The problem is that all the usual warning lights are still flashing. Curry has dealt with knee issues.

LeBron has had sciatica and foot issues. Porzingis’ POTS diagnosis limited him to 32 games.

None of that disappears just because the names get bigger.

And the Warriors would not have much margin behind those stars. Horford can handle backup center minutes.

Lendeborg looks as NBA-ready as a rookie can be, but he’s still a rookie, and he’d be playing for a coach who famously does not like playing rookies. The guards behind Curry are useful, but they are not replacing Curry.

That’s why the regular-season ceiling feels solid rather than spectacular. Golden State should clear last year’s 37 wins without much trouble, but the team would still be behind the Thunder, Spurs, and Nuggets at minimum. If Curry and LeBron each get to 65 games and Butler plays a quarter of the regular season, my win projection model has the Warriors landing in the mid-to-high 40s.

That doesn’t scream contender in the regular season. But it does hint at a team with a different level once the games get tighter.

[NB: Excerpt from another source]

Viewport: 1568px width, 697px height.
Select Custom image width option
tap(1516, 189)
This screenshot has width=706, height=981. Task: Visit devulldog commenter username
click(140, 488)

Curry and LeBron already showed in the 2024 Olympic run that they can work together, and Steve Kerr has seen the formula up close. He coached both of them during that Gold medal stretch and used them in inverted pick-and-rolls for each other.

So no, that group wouldn’t be built to cruise through 82 games. The depth is shaky, and the age curve is impossible to ignore. But in the playoffs, with the right health and the right matchup, that’s a team that could absolutely win a round or two.

If Golden State tries to go even bigger and adds Davis via trade, the whole board changes again. Butler would be the most likely outgoing salary, along with draft assets, and the depth chart would shift to this:

PG: Stephen Curry | De'Anthony Melton

SG: Brandin Podziemski | Will Richard

SF: LeBron James | Gui Santos | Gary Payton II

PF: Draymond Green | Al Horford | Yaxel Lendeborg

C: Anthony Davis | Kristaps Porzingis

That is a massive lineup. Porzingis would be the natural candidate to come off the bench, and the frontcourt would be loaded with size and defense.

Davis is another piece from that 2024 Team USA gold-medal team, so the LeBron-Curry-Davis combination has already shown flashes of how it could function. LeBron and Davis also have a long history together: 296 games played side by side and a championship with the Lakers in 2020.

The fit wouldn’t be clean everywhere. This would be a slow team, and the perimeter defense would have issues.

Spacing could get tricky too, especially with Davis and Green in the same frontcourt. Green might even need to come off the bench in that setup.

Still, the talent jump would be hard to ignore. Davis may not stay healthy for long stretches, but when he’s on the floor, he’s still an All-Star. In my model, swapping him in for a quarter-season of Butler adds about four wins and pushes Golden State into the 50-win range.

That kind of move also lifts the playoff ceiling. Porzingis protects the rim well, but Davis gives the Warriors more versatility and more answers against different styles. If everything lined up and they got to the postseason healthy, this would be a team with a puncher’s chance to reach the Conference Finals or go beyond.

Whether that’s enough to pull LeBron in is the real question. If it is, it would give the Warriors one more dramatic chapter in a career and a dynasty that have already produced plenty of them.